To find the area of the rectangular banner, we multiply its length by its width.
The length of the rectangular banner is 4 feet.
The width of the rectangular banner is 3 feet.
Area of rectangular banner = Length $$\times$$ Width
Area of rectangular banner = $$4 \text{ feet} \times 3 \text{ feet}$$
Area of rectangular banner = $$12 \text{ square feet}$$

**step3** Determining the area of the triangular banner

The problem states that the triangular banner will have the same area as the rectangular banner.
Since the area of the rectangular banner is 12 square feet, the area of the triangular banner is also 12 square feet.
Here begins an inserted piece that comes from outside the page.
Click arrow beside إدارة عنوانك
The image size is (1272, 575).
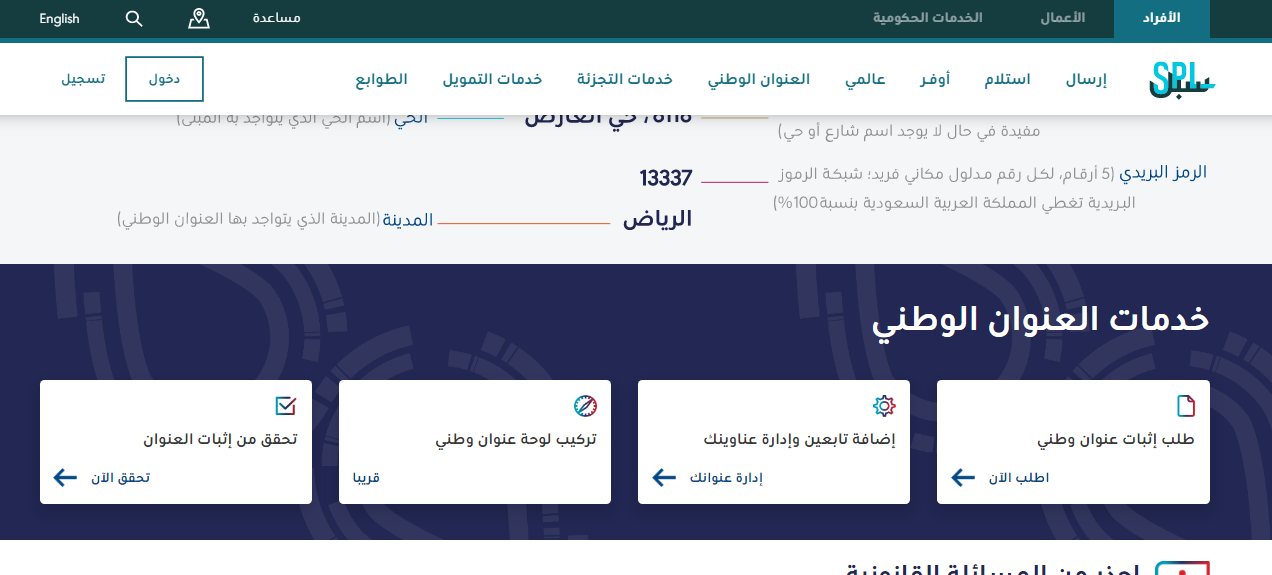coord(664,477)
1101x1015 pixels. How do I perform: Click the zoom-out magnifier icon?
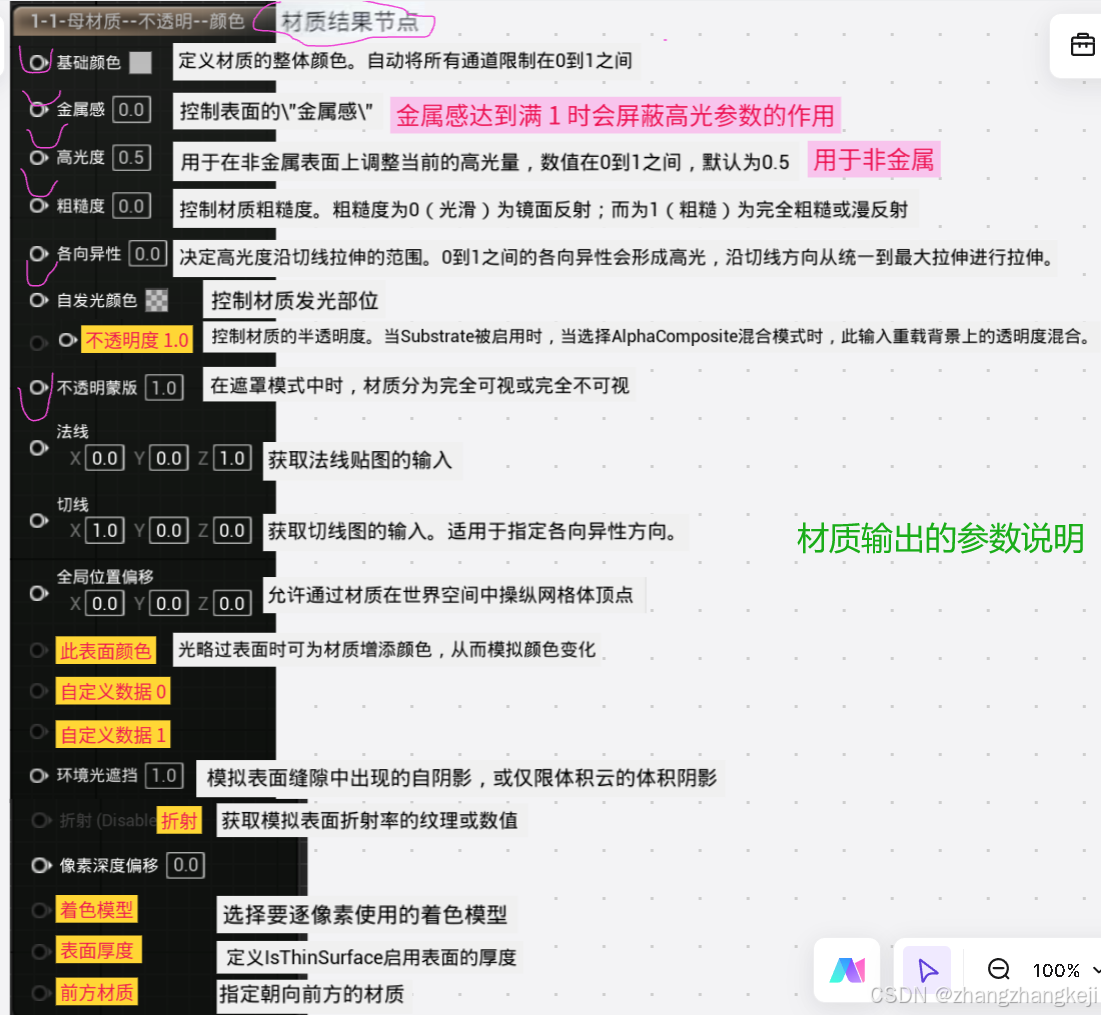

**step4** Relating triangular banner area to its dimensions

The formula for the area of a triangle is $$\frac{1}{2} \times \text{base} \times \text{height}$$.
We know the area of the triangular banner is 12 square feet and its base is 4 feet.
So, we can write the equation:
$$12 \text{ square feet} = \frac{1}{2} \times 4 \text{ feet} \times \text{height}$$
First, we can calculate $$\frac{1}{2} \times 4 \text{ feet}$$:
$$\frac{1}{2} \times 4 \text{ feet} = 4 \text{ feet} \div 2 = 2 \text{ feet}$$
Now the equation becomes:
$$12 \text{ square feet} = 2 \text{ feet} \times \text{height}$$

**step5** Calculating the height of the triangular banner

We need to find what number, when multiplied by 2, gives 12. This is an inverse operation, which means we can divide 12 by 2 to find the height.
Height = $$12 \text{ square feet} \div 2 \text{ feet}$$
Height = $$6 \text{ feet}$$
Therefore, the height of the triangular banner should be 6 feet.